Other good outings Valjean pairings include Richard Jordan/Anthony Perkins, 1978; Gerard Depardieu/John Malkovich, 2000; and an interesting 20th-century paraphrase by Claude LeLouch, with Jean-Paul Belmondo as the Valjean figure.

Mad Love
Dir: Karl W. Freund
1935

This remake of Robert Wiene’s 1925 horror classic “The Hands of Orlac” was directed by one of the greatest black-and-white cinematographers, Freund. Of his 150-plus screen credits, only 11 are as director. He filmed the Lugosi “Dracula” for Tod Browning, and he directed the Karloff “Mummy.” This was his final film as a director.

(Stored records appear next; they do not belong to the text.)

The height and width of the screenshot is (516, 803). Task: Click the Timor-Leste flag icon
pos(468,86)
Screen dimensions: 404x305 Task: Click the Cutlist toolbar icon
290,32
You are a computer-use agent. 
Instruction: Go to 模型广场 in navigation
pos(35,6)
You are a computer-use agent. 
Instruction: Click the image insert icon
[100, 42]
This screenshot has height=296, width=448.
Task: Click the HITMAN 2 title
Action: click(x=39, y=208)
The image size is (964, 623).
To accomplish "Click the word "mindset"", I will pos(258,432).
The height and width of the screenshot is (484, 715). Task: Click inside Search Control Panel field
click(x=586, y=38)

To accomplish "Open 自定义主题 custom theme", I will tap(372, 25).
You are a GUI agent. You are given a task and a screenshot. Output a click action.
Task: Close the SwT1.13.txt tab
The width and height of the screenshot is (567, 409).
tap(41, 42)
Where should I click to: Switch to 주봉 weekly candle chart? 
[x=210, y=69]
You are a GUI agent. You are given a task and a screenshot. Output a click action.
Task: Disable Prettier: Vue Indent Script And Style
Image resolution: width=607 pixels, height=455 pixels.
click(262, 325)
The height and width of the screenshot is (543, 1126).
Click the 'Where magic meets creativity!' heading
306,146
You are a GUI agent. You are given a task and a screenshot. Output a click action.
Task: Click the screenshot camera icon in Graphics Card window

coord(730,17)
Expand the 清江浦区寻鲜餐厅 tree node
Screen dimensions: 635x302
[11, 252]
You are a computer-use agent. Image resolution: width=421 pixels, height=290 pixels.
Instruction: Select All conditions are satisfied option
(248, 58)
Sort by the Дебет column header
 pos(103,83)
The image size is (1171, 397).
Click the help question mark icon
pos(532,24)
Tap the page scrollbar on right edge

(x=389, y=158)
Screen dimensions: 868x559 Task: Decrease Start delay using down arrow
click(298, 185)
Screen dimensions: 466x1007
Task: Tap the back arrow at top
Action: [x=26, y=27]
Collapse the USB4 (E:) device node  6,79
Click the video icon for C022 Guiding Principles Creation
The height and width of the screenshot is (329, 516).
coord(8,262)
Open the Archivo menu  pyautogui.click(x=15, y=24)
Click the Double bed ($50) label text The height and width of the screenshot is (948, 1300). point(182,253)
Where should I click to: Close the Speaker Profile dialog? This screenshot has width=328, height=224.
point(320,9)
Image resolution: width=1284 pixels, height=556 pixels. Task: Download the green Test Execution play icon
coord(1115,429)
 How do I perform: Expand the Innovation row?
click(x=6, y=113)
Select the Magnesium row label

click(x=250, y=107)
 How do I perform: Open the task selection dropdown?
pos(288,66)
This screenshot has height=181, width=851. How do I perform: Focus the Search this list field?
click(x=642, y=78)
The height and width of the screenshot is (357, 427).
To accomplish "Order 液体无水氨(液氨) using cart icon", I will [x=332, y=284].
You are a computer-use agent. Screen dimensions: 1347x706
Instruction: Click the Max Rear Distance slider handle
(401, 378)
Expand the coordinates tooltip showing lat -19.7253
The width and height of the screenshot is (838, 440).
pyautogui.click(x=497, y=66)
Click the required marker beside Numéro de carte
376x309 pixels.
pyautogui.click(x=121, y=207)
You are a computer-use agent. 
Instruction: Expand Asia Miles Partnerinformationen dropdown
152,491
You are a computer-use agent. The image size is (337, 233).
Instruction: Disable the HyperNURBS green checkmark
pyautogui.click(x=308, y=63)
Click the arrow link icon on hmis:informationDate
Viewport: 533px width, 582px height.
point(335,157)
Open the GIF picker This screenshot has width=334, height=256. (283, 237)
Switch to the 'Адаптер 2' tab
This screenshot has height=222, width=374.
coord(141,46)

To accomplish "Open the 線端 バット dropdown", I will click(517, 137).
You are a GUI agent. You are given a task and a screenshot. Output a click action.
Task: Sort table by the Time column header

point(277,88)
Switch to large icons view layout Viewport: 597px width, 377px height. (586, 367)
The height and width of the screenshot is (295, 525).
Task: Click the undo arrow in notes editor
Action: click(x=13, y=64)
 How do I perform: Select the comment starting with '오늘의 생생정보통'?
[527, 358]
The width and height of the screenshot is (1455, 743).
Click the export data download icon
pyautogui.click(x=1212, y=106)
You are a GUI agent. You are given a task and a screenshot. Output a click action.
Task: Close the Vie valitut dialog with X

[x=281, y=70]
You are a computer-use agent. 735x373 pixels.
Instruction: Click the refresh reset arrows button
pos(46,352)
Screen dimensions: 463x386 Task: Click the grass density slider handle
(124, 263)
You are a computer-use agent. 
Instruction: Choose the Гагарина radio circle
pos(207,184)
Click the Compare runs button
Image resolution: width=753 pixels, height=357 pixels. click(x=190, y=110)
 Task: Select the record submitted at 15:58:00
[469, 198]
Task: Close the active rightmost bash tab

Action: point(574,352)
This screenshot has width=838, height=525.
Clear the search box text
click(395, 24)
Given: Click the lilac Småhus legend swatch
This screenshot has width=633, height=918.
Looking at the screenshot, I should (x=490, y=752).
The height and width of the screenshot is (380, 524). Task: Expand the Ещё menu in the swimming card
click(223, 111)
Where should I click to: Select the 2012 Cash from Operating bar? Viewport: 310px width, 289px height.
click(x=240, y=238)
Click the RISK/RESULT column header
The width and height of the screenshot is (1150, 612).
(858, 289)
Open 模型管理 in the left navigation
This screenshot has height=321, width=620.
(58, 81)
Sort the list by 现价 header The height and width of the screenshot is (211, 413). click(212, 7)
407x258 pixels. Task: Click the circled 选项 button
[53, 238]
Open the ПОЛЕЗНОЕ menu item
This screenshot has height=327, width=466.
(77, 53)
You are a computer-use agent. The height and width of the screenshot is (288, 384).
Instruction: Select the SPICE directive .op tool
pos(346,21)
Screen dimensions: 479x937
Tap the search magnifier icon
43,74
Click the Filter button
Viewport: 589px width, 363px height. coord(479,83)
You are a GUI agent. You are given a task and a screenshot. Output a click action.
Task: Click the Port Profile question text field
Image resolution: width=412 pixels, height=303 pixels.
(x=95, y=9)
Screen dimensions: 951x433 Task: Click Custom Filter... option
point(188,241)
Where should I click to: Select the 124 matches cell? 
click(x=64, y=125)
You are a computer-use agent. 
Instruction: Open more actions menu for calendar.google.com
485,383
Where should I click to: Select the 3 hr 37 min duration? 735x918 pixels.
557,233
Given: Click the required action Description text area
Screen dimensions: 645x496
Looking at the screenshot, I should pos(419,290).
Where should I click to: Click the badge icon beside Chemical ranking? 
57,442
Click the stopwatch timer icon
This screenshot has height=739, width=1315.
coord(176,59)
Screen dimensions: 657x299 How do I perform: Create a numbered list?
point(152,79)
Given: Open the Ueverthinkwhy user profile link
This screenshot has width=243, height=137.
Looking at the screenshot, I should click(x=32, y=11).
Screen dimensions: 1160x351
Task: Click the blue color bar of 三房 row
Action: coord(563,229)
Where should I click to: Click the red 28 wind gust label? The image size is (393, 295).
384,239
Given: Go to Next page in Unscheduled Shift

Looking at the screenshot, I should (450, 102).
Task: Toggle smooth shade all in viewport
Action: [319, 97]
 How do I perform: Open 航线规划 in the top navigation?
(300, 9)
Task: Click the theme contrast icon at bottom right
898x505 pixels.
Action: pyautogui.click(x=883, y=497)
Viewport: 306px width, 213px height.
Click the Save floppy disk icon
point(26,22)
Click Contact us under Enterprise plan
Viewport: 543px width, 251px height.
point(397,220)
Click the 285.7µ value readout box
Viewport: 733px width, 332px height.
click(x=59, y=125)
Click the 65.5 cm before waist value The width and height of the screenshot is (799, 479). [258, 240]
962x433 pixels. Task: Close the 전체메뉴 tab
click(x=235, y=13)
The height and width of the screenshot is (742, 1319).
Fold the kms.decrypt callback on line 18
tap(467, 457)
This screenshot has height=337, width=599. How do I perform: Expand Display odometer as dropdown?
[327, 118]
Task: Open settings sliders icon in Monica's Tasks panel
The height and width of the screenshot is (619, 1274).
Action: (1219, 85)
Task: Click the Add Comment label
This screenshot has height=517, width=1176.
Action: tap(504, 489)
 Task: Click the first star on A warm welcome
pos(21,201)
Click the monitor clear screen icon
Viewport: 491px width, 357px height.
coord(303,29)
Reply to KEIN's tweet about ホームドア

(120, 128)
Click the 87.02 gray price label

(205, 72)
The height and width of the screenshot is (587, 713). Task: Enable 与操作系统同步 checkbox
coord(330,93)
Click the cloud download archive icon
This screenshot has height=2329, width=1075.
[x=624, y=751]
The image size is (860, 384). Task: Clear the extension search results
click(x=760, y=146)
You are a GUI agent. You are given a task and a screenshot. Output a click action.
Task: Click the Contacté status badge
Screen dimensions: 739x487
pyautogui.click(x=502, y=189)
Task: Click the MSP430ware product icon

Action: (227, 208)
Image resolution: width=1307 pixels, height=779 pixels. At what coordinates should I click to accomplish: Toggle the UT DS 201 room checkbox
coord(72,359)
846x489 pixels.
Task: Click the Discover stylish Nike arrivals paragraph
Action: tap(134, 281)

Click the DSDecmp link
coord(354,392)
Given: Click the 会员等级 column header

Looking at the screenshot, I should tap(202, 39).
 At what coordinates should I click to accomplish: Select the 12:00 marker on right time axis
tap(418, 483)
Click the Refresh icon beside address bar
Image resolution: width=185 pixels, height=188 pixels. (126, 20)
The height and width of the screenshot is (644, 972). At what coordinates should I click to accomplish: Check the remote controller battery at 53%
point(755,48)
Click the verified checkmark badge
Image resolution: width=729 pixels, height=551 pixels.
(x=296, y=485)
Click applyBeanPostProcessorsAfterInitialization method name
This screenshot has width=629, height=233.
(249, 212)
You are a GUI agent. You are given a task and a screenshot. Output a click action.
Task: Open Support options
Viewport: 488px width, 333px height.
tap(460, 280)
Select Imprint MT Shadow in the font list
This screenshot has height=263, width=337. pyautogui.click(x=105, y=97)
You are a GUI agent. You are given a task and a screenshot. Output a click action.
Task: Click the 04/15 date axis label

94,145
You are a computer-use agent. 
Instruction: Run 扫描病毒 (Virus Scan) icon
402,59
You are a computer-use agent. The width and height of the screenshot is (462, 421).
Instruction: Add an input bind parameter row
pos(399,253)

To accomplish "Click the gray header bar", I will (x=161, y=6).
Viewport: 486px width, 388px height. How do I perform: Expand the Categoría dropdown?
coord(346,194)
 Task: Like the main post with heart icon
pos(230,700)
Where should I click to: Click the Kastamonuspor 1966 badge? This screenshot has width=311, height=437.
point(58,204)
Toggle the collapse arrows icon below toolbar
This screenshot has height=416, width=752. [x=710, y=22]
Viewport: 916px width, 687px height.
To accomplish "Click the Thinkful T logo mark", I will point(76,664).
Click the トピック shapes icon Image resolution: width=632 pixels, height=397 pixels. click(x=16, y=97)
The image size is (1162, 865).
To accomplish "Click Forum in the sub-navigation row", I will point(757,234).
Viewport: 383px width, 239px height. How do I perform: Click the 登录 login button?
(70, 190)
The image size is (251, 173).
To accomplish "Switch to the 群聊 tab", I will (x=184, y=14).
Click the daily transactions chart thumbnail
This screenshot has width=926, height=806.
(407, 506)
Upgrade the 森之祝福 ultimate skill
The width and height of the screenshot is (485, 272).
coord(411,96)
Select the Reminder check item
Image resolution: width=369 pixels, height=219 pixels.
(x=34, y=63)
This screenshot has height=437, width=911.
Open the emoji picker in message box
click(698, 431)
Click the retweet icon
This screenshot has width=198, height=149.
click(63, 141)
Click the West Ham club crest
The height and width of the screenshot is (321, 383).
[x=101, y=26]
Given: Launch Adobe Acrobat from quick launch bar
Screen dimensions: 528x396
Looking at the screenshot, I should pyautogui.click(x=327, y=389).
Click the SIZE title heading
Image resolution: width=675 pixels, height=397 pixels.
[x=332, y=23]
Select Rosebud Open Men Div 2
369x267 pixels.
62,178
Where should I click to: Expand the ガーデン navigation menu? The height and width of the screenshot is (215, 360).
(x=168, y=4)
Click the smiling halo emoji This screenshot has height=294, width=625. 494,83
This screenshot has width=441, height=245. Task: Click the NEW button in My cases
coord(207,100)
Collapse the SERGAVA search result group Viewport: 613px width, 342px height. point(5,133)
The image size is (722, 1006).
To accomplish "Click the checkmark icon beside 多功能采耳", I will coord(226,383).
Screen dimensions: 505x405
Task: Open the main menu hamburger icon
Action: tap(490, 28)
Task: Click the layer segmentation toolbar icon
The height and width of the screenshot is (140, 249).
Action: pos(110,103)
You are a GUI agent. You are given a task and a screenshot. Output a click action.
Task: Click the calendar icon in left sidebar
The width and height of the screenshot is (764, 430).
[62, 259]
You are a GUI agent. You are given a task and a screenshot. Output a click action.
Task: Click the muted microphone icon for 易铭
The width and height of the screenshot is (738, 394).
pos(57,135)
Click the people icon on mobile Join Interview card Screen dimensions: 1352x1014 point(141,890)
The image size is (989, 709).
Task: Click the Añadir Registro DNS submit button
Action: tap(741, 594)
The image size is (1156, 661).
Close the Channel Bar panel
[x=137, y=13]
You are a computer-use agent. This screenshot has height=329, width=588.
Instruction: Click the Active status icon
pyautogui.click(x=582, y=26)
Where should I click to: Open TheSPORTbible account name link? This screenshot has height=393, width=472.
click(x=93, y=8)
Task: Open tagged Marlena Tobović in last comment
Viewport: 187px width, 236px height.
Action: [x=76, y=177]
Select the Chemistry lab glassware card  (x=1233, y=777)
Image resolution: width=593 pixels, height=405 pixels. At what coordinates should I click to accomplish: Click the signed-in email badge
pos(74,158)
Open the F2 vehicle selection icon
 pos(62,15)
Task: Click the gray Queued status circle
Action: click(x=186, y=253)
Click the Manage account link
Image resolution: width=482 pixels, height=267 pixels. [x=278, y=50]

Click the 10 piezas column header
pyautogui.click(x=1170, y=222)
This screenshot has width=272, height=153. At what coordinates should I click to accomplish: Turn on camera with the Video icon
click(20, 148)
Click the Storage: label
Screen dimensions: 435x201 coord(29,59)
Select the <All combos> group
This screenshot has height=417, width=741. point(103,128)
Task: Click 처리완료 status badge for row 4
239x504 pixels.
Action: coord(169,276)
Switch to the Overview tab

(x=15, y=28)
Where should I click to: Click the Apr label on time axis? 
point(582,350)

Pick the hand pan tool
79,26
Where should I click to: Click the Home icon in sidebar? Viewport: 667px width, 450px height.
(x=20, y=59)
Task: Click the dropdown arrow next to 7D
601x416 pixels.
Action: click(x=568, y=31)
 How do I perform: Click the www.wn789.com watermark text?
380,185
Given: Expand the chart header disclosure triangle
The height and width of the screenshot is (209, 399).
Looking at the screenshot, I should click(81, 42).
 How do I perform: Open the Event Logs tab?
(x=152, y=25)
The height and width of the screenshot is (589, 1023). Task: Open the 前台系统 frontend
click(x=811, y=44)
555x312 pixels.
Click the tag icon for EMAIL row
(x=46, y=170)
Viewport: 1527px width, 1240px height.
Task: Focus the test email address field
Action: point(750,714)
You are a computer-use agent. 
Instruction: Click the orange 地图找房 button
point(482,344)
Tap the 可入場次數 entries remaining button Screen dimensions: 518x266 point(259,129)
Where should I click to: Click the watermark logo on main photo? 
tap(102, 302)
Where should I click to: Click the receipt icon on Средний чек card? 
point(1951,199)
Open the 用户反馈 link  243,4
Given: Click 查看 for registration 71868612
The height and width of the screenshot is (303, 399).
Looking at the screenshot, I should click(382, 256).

Here, Paris is a dark, disturbing place, shot in high relief. The heroine is an actress at the Grand Guignol – a graphic and disturbing horror theater in Paris popular during the first half of the 20th century. The villain’s sexual, obsessive reaction to torture and death is whispered with calm insanity by Peter Lorre:


Camille
Dir: George Cukor
1936

The story of the gay, consumptive courtesan who sacrifices her love and happiness and life for the sake of her beloved has been a huge hit since it was written in 1852. Verdi made “La Traviata” out of it, and Greta Garbo reigns here, resignedly, floating amid her enormous blank soulfulness. Another re-release trailer:


Ninotchka
Dir: Ernst Lubitsch
1936

Garbo laughs! Her first comedy. Her dour Soviet ambassadress is overwhelmed by the vivacity of the city, and that of Melvyn Douglass. She loosens up. It’s Lubitsch.


The Life of Emile Zola
Dir: William Dieterle, Irving Rapper
1937

“When did you come to Paris?” “A hundred years ago – when I was 17.” Life, she is so sad. Paris is a backdrop for the heroic acting of Paul Muni. A gifted actor with a talent for makeup, like Chaney, and a penchant for over-the-top characterizations. He was a high-wire artist, stunting in wildly divergent parts. His work was the epitome of early-talkie Acting: he was clear, forceful and vivid, gifts from extensive stage work:


Midnight
Dir: Mitchell Leisen
1939

The last screwball gasp before the shadow of Hitler fell over France. (In contrast, Jean Renoir’s “Rules of the Game,” made at the same time, is a death knell disguised as a comedy.) Paris is a bubble, a radiant beacon of light and love and comic misapprehension. Billy Wilder and Charles Brackett’s script drives briskly and adroitly down the plot. Audiences hadn’t seen the darkness yet.